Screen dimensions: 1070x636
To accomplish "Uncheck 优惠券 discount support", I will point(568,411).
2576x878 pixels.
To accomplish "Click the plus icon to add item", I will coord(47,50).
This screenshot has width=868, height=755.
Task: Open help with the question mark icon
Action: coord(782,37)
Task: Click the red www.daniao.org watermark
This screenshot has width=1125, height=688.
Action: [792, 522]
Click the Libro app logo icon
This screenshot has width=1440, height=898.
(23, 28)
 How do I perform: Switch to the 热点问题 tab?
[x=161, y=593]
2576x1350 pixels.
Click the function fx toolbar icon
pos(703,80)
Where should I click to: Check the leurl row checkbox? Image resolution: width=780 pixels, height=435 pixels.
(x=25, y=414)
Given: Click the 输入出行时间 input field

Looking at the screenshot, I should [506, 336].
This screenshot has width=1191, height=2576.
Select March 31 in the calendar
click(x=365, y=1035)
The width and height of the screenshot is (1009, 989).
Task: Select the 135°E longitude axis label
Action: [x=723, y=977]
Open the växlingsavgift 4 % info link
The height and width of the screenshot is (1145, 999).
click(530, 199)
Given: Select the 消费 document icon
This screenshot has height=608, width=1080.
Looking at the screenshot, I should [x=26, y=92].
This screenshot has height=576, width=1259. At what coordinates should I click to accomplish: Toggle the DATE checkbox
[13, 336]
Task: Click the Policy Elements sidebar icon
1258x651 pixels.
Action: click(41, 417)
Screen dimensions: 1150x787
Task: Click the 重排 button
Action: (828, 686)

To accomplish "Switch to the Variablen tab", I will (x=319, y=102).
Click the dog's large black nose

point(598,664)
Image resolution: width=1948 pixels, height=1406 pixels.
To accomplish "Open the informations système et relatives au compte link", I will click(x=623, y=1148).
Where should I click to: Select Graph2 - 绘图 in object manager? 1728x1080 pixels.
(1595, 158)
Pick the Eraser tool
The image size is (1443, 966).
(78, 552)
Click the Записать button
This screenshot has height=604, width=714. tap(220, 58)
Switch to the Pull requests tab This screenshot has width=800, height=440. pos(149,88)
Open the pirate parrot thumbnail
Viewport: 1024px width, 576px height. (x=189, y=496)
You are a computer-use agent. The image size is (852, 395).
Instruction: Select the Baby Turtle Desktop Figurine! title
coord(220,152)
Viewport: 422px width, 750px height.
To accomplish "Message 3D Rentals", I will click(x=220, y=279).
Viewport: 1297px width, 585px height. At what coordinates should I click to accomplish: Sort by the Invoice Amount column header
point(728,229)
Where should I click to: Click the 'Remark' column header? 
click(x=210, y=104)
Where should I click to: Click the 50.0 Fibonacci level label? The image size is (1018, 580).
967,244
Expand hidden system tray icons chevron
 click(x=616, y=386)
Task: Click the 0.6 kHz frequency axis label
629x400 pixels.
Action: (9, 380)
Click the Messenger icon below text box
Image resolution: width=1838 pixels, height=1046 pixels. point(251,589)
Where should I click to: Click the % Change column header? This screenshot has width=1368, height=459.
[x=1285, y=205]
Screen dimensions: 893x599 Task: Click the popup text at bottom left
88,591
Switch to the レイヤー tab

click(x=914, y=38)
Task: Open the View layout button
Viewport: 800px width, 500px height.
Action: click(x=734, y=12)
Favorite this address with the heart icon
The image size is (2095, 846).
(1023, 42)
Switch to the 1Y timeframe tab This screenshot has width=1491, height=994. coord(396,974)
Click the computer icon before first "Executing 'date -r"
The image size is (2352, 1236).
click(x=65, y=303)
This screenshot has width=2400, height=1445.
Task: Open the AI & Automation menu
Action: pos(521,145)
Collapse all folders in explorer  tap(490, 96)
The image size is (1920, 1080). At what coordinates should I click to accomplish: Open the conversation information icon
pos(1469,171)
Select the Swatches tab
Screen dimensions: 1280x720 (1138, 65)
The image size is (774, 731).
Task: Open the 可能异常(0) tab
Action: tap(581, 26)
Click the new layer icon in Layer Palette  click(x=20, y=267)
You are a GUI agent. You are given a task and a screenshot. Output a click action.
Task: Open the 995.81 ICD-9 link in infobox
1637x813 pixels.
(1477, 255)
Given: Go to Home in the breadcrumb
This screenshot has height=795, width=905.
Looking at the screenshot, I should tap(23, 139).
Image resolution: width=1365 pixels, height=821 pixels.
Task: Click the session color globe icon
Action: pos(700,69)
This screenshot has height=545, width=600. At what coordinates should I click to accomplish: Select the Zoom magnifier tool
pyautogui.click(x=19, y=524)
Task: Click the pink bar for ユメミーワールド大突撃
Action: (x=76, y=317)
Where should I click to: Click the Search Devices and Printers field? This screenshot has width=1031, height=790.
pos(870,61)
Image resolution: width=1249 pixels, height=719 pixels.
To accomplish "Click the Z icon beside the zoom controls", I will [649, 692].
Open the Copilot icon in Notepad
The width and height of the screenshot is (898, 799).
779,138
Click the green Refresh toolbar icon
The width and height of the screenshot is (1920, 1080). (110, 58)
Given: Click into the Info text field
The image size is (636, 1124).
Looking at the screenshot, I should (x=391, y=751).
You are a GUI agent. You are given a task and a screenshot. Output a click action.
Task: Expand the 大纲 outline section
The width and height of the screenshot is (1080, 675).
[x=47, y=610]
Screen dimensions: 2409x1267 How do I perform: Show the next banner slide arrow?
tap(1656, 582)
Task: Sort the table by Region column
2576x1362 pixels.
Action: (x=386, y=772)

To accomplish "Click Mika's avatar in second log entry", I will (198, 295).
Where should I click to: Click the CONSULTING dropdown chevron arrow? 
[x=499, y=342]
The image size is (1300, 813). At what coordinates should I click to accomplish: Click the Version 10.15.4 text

▶ **STATED PROBLEM**
Write out all of the lines above again, swapping "Where should I click to" for "Where do I click to" everywhere it occurs and leaving everything else unchanged.

▶ **EXERCISE RESPONSE**
Screen dimensions: 1070x636
To accomplish "Uncheck 优惠券 discount support", I will point(568,411).
2576x878 pixels.
To accomplish "Click the plus icon to add item", I will coord(47,50).
This screenshot has width=868, height=755.
Task: Open help with the question mark icon
Action: coord(782,37)
Task: Click the red www.daniao.org watermark
This screenshot has width=1125, height=688.
Action: [792, 522]
Click the Libro app logo icon
This screenshot has width=1440, height=898.
(23, 28)
 How do I perform: Switch to the 热点问题 tab?
[x=161, y=593]
2576x1350 pixels.
Click the function fx toolbar icon
pos(703,80)
Where do I click to: Check the leurl row checkbox? Image resolution: width=780 pixels, height=435 pixels.
(x=25, y=414)
Given: Click the 输入出行时间 input field

Looking at the screenshot, I should [506, 336].
This screenshot has width=1191, height=2576.
Select March 31 in the calendar
click(x=365, y=1035)
The width and height of the screenshot is (1009, 989).
Task: Select the 135°E longitude axis label
Action: [x=723, y=977]
Open the växlingsavgift 4 % info link
The height and width of the screenshot is (1145, 999).
click(530, 199)
Given: Select the 消费 document icon
This screenshot has height=608, width=1080.
Looking at the screenshot, I should [x=26, y=92].
This screenshot has height=576, width=1259. At what coordinates should I click to accomplish: Toggle the DATE checkbox
[13, 336]
Task: Click the Policy Elements sidebar icon
1258x651 pixels.
Action: click(41, 417)
Screen dimensions: 1150x787
Task: Click the 重排 button
Action: (828, 686)

To accomplish "Switch to the Variablen tab", I will (x=319, y=102).
Click the dog's large black nose

point(598,664)
Image resolution: width=1948 pixels, height=1406 pixels.
To accomplish "Open the informations système et relatives au compte link", I will click(x=623, y=1148).
Where do I click to: Select Graph2 - 绘图 in object manager? 1728x1080 pixels.
(1595, 158)
Pick the Eraser tool
The image size is (1443, 966).
(78, 552)
Click the Записать button
This screenshot has height=604, width=714. tap(220, 58)
Switch to the Pull requests tab This screenshot has width=800, height=440. pos(149,88)
Open the pirate parrot thumbnail
Viewport: 1024px width, 576px height. (x=189, y=496)
You are a computer-use agent. The image size is (852, 395).
Instruction: Select the Baby Turtle Desktop Figurine! title
coord(220,152)
Viewport: 422px width, 750px height.
To accomplish "Message 3D Rentals", I will click(x=220, y=279).
Viewport: 1297px width, 585px height. At what coordinates should I click to accomplish: Sort by the Invoice Amount column header
point(728,229)
Where do I click to: Click the 'Remark' column header? 
click(x=210, y=104)
Where do I click to: Click the 50.0 Fibonacci level label? The image size is (1018, 580).
967,244
Expand hidden system tray icons chevron
 click(x=616, y=386)
Task: Click the 0.6 kHz frequency axis label
629x400 pixels.
Action: (9, 380)
Click the Messenger icon below text box
Image resolution: width=1838 pixels, height=1046 pixels. point(251,589)
Where do I click to: Click the % Change column header? This screenshot has width=1368, height=459.
[x=1285, y=205]
Screen dimensions: 893x599 Task: Click the popup text at bottom left
88,591
Switch to the レイヤー tab

click(x=914, y=38)
Task: Open the View layout button
Viewport: 800px width, 500px height.
Action: click(x=734, y=12)
Favorite this address with the heart icon
The image size is (2095, 846).
(1023, 42)
Switch to the 1Y timeframe tab This screenshot has width=1491, height=994. coord(396,974)
Click the computer icon before first "Executing 'date -r"
The image size is (2352, 1236).
click(x=65, y=303)
This screenshot has width=2400, height=1445.
Task: Open the AI & Automation menu
Action: pos(521,145)
Collapse all folders in explorer  tap(490, 96)
The image size is (1920, 1080). At what coordinates should I click to accomplish: Open the conversation information icon
pos(1469,171)
Select the Swatches tab
Screen dimensions: 1280x720 (1138, 65)
The image size is (774, 731).
Task: Open the 可能异常(0) tab
Action: tap(581, 26)
Click the new layer icon in Layer Palette  click(x=20, y=267)
You are a GUI agent. You are given a task and a screenshot. Output a click action.
Task: Open the 995.81 ICD-9 link in infobox
1637x813 pixels.
(1477, 255)
Given: Go to Home in the breadcrumb
This screenshot has height=795, width=905.
Looking at the screenshot, I should tap(23, 139).
Image resolution: width=1365 pixels, height=821 pixels.
Task: Click the session color globe icon
Action: pos(700,69)
This screenshot has height=545, width=600. At what coordinates should I click to accomplish: Select the Zoom magnifier tool
pyautogui.click(x=19, y=524)
Task: Click the pink bar for ユメミーワールド大突撃
Action: (x=76, y=317)
Where do I click to: Click the Search Devices and Printers field? This screenshot has width=1031, height=790.
pos(870,61)
Image resolution: width=1249 pixels, height=719 pixels.
To accomplish "Click the Z icon beside the zoom controls", I will [649, 692].
Open the Copilot icon in Notepad
The width and height of the screenshot is (898, 799).
779,138
Click the green Refresh toolbar icon
The width and height of the screenshot is (1920, 1080). (110, 58)
Given: Click into the Info text field
The image size is (636, 1124).
Looking at the screenshot, I should (x=391, y=751).
You are a GUI agent. You are given a task and a screenshot. Output a click action.
Task: Expand the 大纲 outline section
The width and height of the screenshot is (1080, 675).
[x=47, y=610]
Screen dimensions: 2409x1267 How do I perform: Show the next banner slide arrow?
tap(1656, 582)
Task: Sort the table by Region column
2576x1362 pixels.
Action: (x=386, y=772)

To accomplish "Click Mika's avatar in second log entry", I will (198, 295).
Where do I click to: Click the CONSULTING dropdown chevron arrow? 
[x=499, y=342]
The image size is (1300, 813). At what coordinates should I click to accomplish: Click the Version 10.15.4 text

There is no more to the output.